◆ About this task
Format the part of the data that opens with the line containing "The height and" and closes with the line containing "This screenshot has width=848, height=585." as a JSON list of strings, one string per line and with blank lines omitted.

::::

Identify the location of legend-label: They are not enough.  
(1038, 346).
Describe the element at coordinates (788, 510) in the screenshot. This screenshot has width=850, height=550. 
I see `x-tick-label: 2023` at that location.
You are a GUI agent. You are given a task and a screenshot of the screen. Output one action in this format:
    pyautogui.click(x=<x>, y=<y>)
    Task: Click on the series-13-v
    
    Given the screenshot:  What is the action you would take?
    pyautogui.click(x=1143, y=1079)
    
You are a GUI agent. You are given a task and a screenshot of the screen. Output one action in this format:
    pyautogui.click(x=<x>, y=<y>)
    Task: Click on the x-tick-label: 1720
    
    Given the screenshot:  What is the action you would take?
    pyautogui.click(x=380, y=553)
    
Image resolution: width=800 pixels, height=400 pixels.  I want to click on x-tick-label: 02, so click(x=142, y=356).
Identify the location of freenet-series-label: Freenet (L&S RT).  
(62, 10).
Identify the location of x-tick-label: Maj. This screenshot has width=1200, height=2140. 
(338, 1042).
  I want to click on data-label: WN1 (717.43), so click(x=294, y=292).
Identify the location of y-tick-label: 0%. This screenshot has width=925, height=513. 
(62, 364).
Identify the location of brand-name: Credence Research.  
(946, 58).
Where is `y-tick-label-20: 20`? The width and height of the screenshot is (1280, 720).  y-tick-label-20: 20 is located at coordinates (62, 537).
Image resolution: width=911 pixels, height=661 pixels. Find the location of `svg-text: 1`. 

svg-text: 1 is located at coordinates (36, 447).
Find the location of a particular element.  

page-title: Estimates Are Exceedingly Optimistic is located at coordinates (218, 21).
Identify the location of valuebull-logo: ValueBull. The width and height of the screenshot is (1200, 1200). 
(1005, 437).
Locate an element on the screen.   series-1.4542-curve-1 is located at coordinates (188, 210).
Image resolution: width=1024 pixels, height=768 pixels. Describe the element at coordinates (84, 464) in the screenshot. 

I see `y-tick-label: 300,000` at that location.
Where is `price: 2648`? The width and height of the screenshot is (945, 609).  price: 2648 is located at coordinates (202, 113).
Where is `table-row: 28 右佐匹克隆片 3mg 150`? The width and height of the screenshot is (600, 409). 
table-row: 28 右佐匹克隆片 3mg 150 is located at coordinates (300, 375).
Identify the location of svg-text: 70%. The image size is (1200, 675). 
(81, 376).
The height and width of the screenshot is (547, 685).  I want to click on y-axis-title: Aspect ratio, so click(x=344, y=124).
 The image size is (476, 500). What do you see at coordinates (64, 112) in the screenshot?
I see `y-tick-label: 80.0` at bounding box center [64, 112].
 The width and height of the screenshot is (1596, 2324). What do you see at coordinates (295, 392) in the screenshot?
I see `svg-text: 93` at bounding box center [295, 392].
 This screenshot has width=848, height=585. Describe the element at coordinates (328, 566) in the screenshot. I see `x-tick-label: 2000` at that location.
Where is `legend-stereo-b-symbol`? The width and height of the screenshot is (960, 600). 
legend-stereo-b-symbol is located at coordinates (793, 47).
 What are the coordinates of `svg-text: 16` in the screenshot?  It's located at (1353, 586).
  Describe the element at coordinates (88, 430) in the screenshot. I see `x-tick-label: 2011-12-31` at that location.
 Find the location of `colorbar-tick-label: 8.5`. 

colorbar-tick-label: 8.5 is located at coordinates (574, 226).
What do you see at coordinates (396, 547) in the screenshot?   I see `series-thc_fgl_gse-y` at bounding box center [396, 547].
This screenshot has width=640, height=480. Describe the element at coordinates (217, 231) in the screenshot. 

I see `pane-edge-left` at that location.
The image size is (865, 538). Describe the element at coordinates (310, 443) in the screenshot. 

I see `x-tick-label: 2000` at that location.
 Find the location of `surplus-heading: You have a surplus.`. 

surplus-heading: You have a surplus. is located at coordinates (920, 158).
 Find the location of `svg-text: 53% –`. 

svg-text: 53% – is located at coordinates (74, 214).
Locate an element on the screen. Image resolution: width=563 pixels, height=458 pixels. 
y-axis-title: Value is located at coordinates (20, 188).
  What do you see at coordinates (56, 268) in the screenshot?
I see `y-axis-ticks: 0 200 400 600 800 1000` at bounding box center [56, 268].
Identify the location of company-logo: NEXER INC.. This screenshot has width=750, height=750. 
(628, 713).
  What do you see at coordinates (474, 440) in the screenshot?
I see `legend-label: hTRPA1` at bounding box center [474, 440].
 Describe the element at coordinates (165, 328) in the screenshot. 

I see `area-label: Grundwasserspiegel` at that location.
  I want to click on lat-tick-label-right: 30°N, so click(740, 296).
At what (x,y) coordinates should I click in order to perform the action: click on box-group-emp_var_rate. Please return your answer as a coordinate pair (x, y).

::::

◆ Result of the task
[
  "The height and width of the screenshot is (547, 685).  I want to click on y-axis-title: Aspect ratio, so click(x=344, y=124).",
  " The image size is (476, 500). What do you see at coordinates (64, 112) in the screenshot?",
  "I see `y-tick-label: 80.0` at bounding box center [64, 112].",
  " The width and height of the screenshot is (1596, 2324). What do you see at coordinates (295, 392) in the screenshot?",
  "I see `svg-text: 93` at bounding box center [295, 392].",
  " This screenshot has width=848, height=585. Describe the element at coordinates (328, 566) in the screenshot. I see `x-tick-label: 2000` at that location."
]